- **EXERCISE DATA**
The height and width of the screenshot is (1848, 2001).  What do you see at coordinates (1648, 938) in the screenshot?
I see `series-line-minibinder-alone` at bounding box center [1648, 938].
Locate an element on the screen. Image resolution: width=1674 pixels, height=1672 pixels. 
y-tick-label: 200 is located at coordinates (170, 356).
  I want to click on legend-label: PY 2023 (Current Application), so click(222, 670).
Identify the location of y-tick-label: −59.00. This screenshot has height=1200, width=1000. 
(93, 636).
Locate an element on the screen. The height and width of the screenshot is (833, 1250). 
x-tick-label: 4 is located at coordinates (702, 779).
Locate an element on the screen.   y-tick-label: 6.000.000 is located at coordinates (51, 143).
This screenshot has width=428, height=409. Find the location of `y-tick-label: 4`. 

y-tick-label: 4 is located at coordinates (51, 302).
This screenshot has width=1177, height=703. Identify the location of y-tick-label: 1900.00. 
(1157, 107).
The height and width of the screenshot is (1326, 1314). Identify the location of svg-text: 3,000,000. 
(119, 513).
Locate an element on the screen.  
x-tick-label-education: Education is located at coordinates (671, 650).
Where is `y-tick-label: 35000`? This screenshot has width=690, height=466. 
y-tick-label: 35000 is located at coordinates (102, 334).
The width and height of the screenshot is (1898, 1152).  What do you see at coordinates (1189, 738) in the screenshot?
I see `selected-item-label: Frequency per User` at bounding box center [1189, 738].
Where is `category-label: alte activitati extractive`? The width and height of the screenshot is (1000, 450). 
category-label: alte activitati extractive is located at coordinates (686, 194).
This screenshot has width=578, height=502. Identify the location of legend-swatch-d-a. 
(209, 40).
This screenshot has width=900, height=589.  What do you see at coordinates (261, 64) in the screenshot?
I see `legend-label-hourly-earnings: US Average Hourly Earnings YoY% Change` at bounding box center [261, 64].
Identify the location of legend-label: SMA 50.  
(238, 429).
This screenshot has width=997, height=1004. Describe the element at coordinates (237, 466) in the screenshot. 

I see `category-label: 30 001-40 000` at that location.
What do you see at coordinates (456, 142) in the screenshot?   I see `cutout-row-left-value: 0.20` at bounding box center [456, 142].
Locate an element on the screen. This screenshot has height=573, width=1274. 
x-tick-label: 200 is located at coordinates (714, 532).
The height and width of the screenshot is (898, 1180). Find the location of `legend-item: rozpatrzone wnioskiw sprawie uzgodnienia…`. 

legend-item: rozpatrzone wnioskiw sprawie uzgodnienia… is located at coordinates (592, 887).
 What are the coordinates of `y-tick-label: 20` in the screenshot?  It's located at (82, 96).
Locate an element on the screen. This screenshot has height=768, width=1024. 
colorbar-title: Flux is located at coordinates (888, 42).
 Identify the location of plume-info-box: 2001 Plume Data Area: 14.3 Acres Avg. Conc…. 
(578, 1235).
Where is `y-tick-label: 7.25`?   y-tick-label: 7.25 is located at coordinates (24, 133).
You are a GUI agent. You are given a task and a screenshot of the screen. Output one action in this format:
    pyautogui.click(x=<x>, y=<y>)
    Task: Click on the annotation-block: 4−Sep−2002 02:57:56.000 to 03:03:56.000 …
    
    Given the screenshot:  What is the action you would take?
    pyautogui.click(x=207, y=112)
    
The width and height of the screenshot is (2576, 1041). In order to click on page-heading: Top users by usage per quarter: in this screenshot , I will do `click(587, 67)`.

- **EXERCISE BRIEF**
Rewrite all of the lines above, swapping "Locate an element on the screen" for "Find an element in this image" wherever it occurs and keeping everything else the same.

- **RESPONSE BOX**
The height and width of the screenshot is (1848, 2001).  What do you see at coordinates (1648, 938) in the screenshot?
I see `series-line-minibinder-alone` at bounding box center [1648, 938].
Find an element in this image. Image resolution: width=1674 pixels, height=1672 pixels. 
y-tick-label: 200 is located at coordinates (170, 356).
  I want to click on legend-label: PY 2023 (Current Application), so click(222, 670).
Identify the location of y-tick-label: −59.00. This screenshot has height=1200, width=1000. 
(93, 636).
Find an element in this image. The height and width of the screenshot is (833, 1250). 
x-tick-label: 4 is located at coordinates (702, 779).
Find an element in this image.   y-tick-label: 6.000.000 is located at coordinates (51, 143).
This screenshot has width=428, height=409. Find the location of `y-tick-label: 4`. 

y-tick-label: 4 is located at coordinates (51, 302).
This screenshot has width=1177, height=703. Identify the location of y-tick-label: 1900.00. 
(1157, 107).
The height and width of the screenshot is (1326, 1314). Identify the location of svg-text: 3,000,000. 
(119, 513).
Find an element in this image.  
x-tick-label-education: Education is located at coordinates (671, 650).
Where is `y-tick-label: 35000`? This screenshot has width=690, height=466. 
y-tick-label: 35000 is located at coordinates (102, 334).
The width and height of the screenshot is (1898, 1152).  What do you see at coordinates (1189, 738) in the screenshot?
I see `selected-item-label: Frequency per User` at bounding box center [1189, 738].
Where is `category-label: alte activitati extractive`? The width and height of the screenshot is (1000, 450). 
category-label: alte activitati extractive is located at coordinates (686, 194).
This screenshot has width=578, height=502. Identify the location of legend-swatch-d-a. 
(209, 40).
This screenshot has width=900, height=589.  What do you see at coordinates (261, 64) in the screenshot?
I see `legend-label-hourly-earnings: US Average Hourly Earnings YoY% Change` at bounding box center [261, 64].
Identify the location of legend-label: SMA 50.  
(238, 429).
This screenshot has width=997, height=1004. Describe the element at coordinates (237, 466) in the screenshot. 

I see `category-label: 30 001-40 000` at that location.
What do you see at coordinates (456, 142) in the screenshot?   I see `cutout-row-left-value: 0.20` at bounding box center [456, 142].
Find an element in this image. This screenshot has height=573, width=1274. 
x-tick-label: 200 is located at coordinates (714, 532).
The height and width of the screenshot is (898, 1180). Find the location of `legend-item: rozpatrzone wnioskiw sprawie uzgodnienia…`. 

legend-item: rozpatrzone wnioskiw sprawie uzgodnienia… is located at coordinates (592, 887).
 What are the coordinates of `y-tick-label: 20` in the screenshot?  It's located at (82, 96).
Find an element in this image. This screenshot has height=768, width=1024. 
colorbar-title: Flux is located at coordinates (888, 42).
 Identify the location of plume-info-box: 2001 Plume Data Area: 14.3 Acres Avg. Conc…. 
(578, 1235).
Where is `y-tick-label: 7.25`?   y-tick-label: 7.25 is located at coordinates (24, 133).
You are a GUI agent. You are given a task and a screenshot of the screen. Output one action in this format:
    pyautogui.click(x=<x>, y=<y>)
    Task: Click on the annotation-block: 4−Sep−2002 02:57:56.000 to 03:03:56.000 …
    
    Given the screenshot:  What is the action you would take?
    pyautogui.click(x=207, y=112)
    
The width and height of the screenshot is (2576, 1041). In order to click on page-heading: Top users by usage per quarter: in this screenshot , I will do `click(587, 67)`.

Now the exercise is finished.